What We Know About Partner Work for Young Children
According to sociocultural theory (Vygotsky 1978), children’s mental, linguistic, and social development is spurred by more competent others through social interactions. These more competent others are also referred to as more knowledgeable others. Vygotsky’s theory focuses heavily on the role of social context in the construction of knowledge—an interaction that creates space for children to exchange ideas and learn from each other’s perspectives. This often pushes learners to reorganize and restructure their thinking, leading to higher levels of understanding.
Learning in peer-based interactions has been tied to greater conceptual understanding and language development across subject areas such as mathematics, reading, and science (Alanís 2018; Zippert et al. 2019). The success of the pairings, however, often depends on how the teacher has structured collaborative tasks and how children interact during their partner-based work (Alanís 2018; Arreguín-Anderson & Alanís 2019; Gkloumpou & Germanos 2022). For example, when intentionally paired with a more socially knowledgeable peer, children in one study showed improvements on a perspective-taking task and had higher learning scores on a classification task when they worked together (Park & Lee 2015). The way children engaged with each other influenced their motivation and persistence for the tasks as well as self-perceptions.

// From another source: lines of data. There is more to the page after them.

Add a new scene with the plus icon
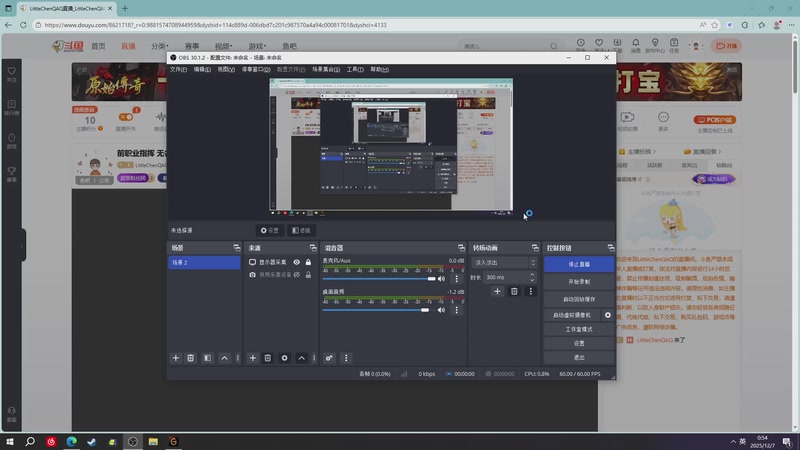The image size is (800, 450). coord(176,358)
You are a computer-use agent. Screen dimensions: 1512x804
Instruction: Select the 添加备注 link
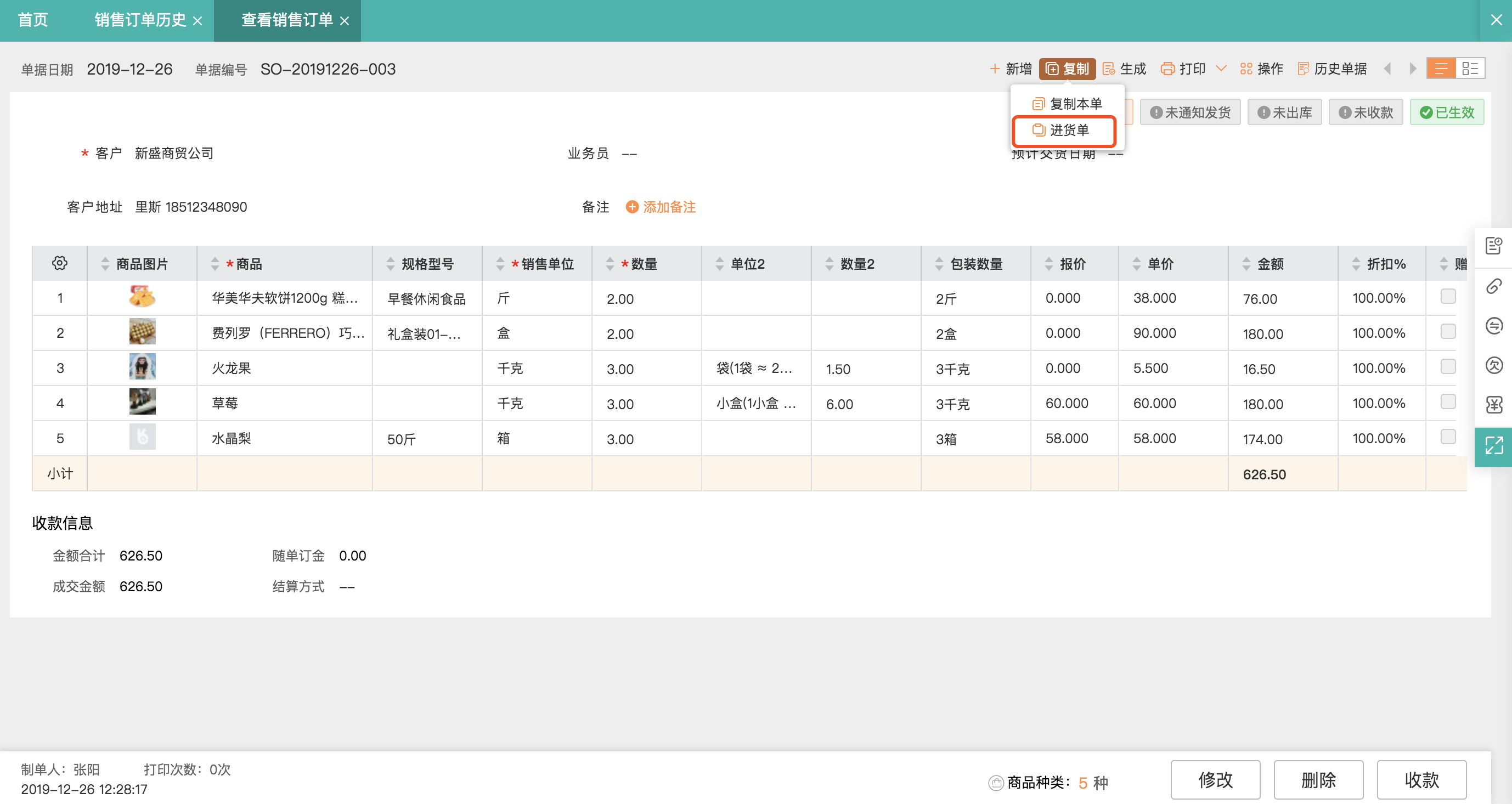click(x=661, y=207)
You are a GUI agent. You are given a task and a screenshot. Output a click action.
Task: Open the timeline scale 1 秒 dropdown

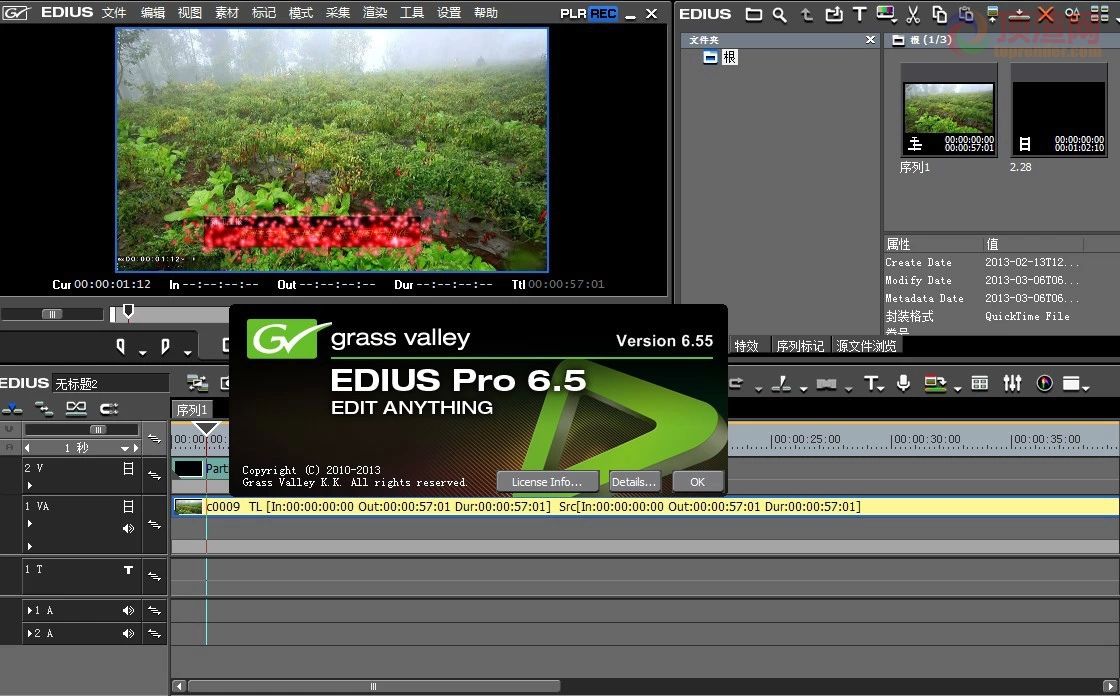pyautogui.click(x=125, y=448)
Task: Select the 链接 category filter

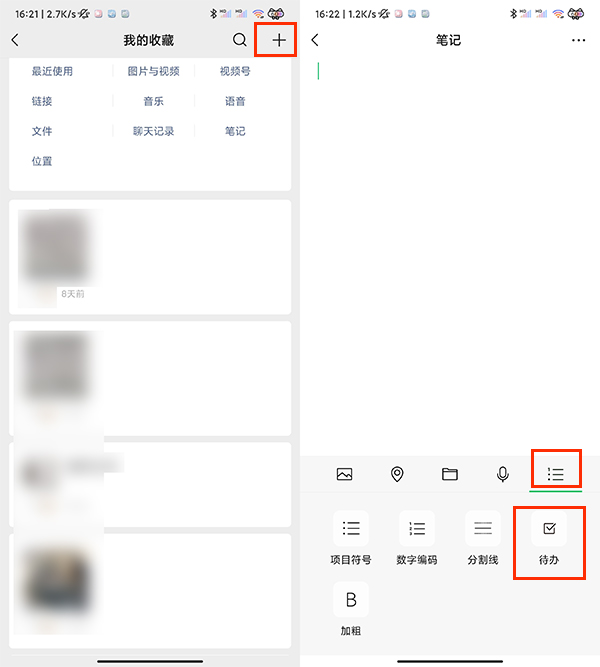Action: click(x=42, y=101)
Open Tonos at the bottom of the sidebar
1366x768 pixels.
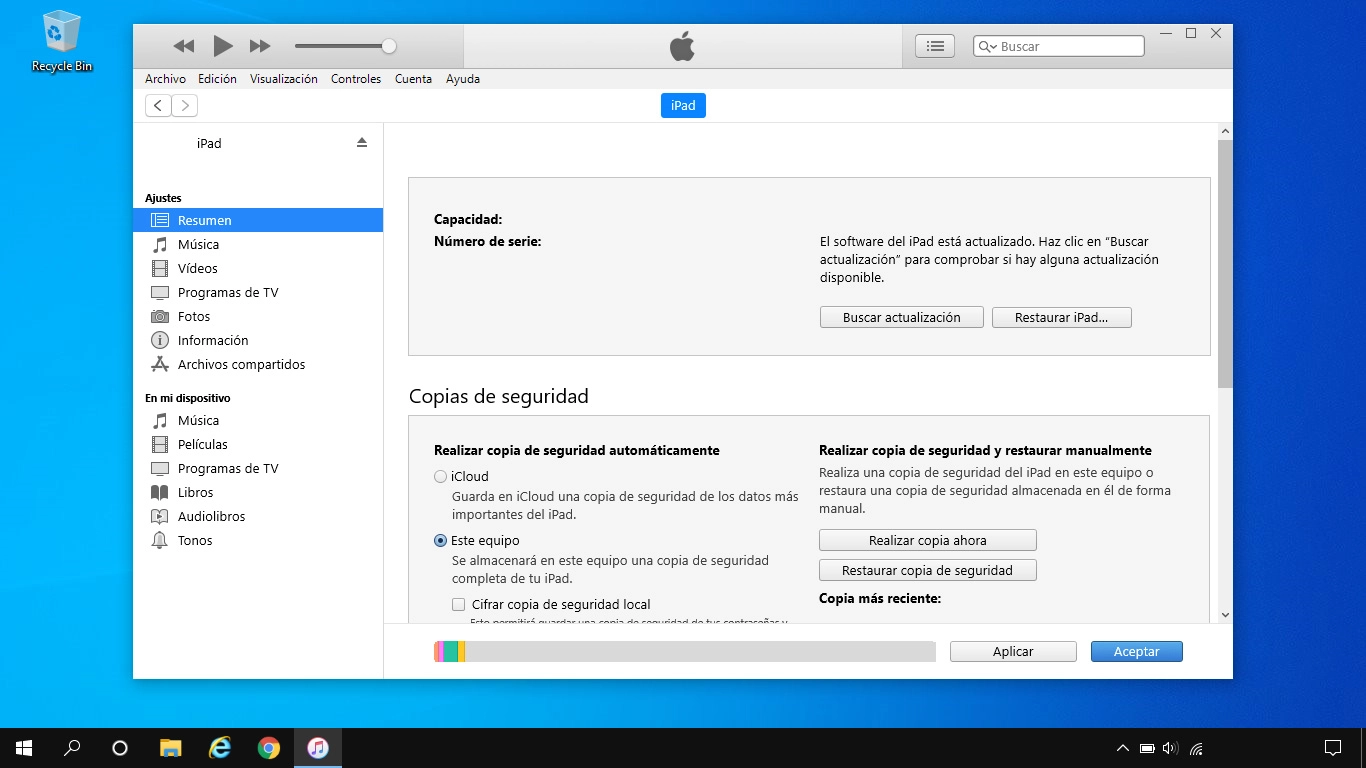(194, 540)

Within the context of math, partner learning has shown specific benefits. Math talk with a peer promotes a mathematician identity in which all learners have access to math understanding and can express that understanding in empowering ways (Fuson, Clements, & Sarama 2015). Partner work gives children an opportunity to be heard and to try out math ideas that they may then feel comfortable sharing within a larger group (Zippert, Douglas, & Rittle-Johnson 2020). In addition, preschoolers who worked on mathematical concepts in cooperative settings showed improvements in their listening skills and in their awareness of others (Zippert et al. 2019).
Scaffolding Mathematical Experiences for Children
For this study, we engaged with children while they were learning with pairs at their math center during daily center time. These pairings had already been determined by the classroom teacher, and partner-based activities such as reading and writing with a partner, exploring artifacts with a partner, and completing rhyming activities with a partner were routinely implemented. The classroom teacher used a heterogeneous partnering of children based on their English language levels and their understanding of mathematical concepts to facilitate a zone of proximal development (ZPD). This ZPD allows for children to work with more knowledgeable others so that they work at a level just beyond what they can do independently.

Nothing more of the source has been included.